ISRARA NE HACET BÜLBÜL
05.11.2008 00:31:38
Sayın
Okurlar;
Göz görüyor, kulak işitiyor,
denenmişte denenirse netice değişmiyor. Göğün maviliğini anlamak için
her yerden bakmaya bir gerek var mı? Gök mavidir. Olaylar ortada.
Teröristler aldı başını gidiyor. Bunların hepside, aynı şer tayfalar
değil mi? Geçelim bunları. Özetle,bu hainlerin nasıl, niçin, hangi
amaçla çalıştıklarını ülkemizde bilmeyen var mı? Acımasız ve zulümle
yürüyen bu hain olayların Van’ı-Hakkari’si
Şemdinli’si olmaz. Mikrop mikroptur. Çok fazla sabırda
bilinmelidir ki, bir gün gelir sabır taşını da çatlatır. Genel olarak
hemen bilinmelidir ki bu ve buna benzer olaylarda ’’
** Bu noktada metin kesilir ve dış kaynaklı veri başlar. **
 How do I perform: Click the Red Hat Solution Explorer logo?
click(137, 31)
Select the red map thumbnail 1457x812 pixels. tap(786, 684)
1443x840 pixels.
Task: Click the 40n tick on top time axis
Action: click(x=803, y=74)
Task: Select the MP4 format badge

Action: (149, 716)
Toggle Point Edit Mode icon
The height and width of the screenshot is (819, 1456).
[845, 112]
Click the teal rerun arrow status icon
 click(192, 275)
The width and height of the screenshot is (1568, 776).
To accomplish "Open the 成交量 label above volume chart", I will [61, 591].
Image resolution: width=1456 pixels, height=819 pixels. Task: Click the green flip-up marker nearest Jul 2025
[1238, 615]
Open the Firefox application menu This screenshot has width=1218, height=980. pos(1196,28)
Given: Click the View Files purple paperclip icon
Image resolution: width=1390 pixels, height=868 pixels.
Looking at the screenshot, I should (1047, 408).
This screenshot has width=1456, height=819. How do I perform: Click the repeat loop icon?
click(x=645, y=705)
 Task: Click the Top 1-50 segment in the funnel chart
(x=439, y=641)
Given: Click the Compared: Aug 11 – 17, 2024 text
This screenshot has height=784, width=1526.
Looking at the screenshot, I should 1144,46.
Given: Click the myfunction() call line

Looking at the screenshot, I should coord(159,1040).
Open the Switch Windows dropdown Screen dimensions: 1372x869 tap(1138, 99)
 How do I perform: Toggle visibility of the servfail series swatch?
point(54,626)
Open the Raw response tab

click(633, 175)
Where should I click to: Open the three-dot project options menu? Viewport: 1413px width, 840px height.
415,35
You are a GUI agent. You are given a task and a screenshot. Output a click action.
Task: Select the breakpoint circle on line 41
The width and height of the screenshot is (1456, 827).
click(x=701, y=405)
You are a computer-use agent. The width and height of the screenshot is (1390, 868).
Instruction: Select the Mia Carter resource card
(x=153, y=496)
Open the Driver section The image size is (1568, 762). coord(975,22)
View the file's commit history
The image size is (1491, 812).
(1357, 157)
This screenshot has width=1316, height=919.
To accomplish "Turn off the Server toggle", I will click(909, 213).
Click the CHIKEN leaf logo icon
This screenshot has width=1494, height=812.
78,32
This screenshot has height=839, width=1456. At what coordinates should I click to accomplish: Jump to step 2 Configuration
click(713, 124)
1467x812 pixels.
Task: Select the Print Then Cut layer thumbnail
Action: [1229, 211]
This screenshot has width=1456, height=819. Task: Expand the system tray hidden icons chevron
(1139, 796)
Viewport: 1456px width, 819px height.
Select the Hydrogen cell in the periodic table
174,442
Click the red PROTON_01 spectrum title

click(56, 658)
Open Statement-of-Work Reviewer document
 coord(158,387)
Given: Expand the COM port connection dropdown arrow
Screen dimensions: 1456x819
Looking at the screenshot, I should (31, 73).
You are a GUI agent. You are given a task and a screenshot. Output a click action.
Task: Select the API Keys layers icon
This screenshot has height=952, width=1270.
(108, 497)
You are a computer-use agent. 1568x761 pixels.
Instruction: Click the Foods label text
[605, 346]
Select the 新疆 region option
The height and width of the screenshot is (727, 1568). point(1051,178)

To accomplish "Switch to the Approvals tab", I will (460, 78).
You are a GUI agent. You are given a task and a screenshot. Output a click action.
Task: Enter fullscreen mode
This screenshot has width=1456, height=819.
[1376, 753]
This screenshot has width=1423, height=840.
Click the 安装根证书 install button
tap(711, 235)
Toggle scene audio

nazla, niyazla, cilalı sözlerle, idare-i maslahatla, kulağı yakından
değil, arkadan dolanarak göstermekle böyle işlerin ne zaman sonu
alınmıştır ki, şimdi alınsın? Sadi Şirazinin dediği gibi
’’ zalime zulm adaletin ta kendisidir.
’’Şiddetli acımasız ve kanlı olaylarda bazılarını
küstürmeyelim, inciltmeyelim, biraz daha bekleyelim gibi mütevazi
düşüncelerle, ağır haraket edersek, belki de ileride telafisi mümkün
olmayan büyük yaralarda alırız. Öyle zaman gelir ki, bugünkü
hadiselere, memleket millet sevgisiyle üzülürken, yarın daha vahim
olaylar karşısında bugünleri bal kaymak gibi ararız. Cenab-ı Hak bu
arada devletimize, milletimize, şanlı ordumuza, güvenlik güçlerimize
zeval vermesin. Şimdi biraz kendimize
dönelim.
Örneğin, büyüklerin yemeği çok
lezzetli olabilir ama bizim ekmek torbamızdaki kırıntı, o yemekten
daha lezzetli daha tatlı ve daha da garantilidir. Emekle yediğimiz,
sirkede olsa, terede olsa bunlar ağa babaların kuzusundan daha
hayırlıdır. Yine bilinmelidir ki, elin oğlu, balın içinde zehiri
getirir, bunu pekalâ sunabilir. O mürüvetsiz eşşek arısı, dikkat
ederseniz, hiç bal vermediği gibi, iğnesini bir an olsun sakınıyor
mu? Acımasız, iki yüzlü, riyakâr, gizliş sıtma, yumuşak diken insan
müsvettelerine, sözleri, lütufla, keremle söylediğimiz müddetçe,
serkeşliği de mizacına uygun artacaktır. BU BÖYLEDİR.HUYLU HUYUNDAN
NE ZAMAN VAZGEÇMİŞ. Yumuşak eğe ile, hiç kimse ’’pas
yeniğini temizleyemez. Yine bilinmelidir ki, düşmanlar genelde
içeride olur. Kendisini, şerlik, şeytanlık, vahşilik, acımasızlık
içerisinde tutan böyle adi bir kimseye, bir boynuz büyüklüğünde
şekeri versen, bu arızalı ve gaflet dolu şartlanmış sepet kafa,
menfaati icabı bir yerde ’’bunun tadı nedir? diye gene
soracaktır. İşte o zaman bu haine, bu cambaza, layık olan şey iki
boynuz takmaktır. Teröristin tatlısı, ekşisi, tuzlusu, tuzsuzu olur
mu? Bunlar nerde, ne zaman değişmiş ki şimdi değişsin? Akrep, yılan,
çıyan bir defa olsun zehir sunmaktan vaz geçmemiştir. Biz ülkemizde
ki bu vahim olayları ve vatan evlatlarının şehit haberini aldıkça
elbette ki yüreğimiz kan ağlıyor. Bekleyelim görelim, yine de yüce
mevladan hayırlısını dileyelim. Israra ne hacet
bülbül.
not: yurt dışında olduğum
için, kısada olsa yazılarıma ara verdim. Çarşamba ve cuma günleri
köşe yazılarıma devam ediyorum. Okurlarıma saygıyla sunulur.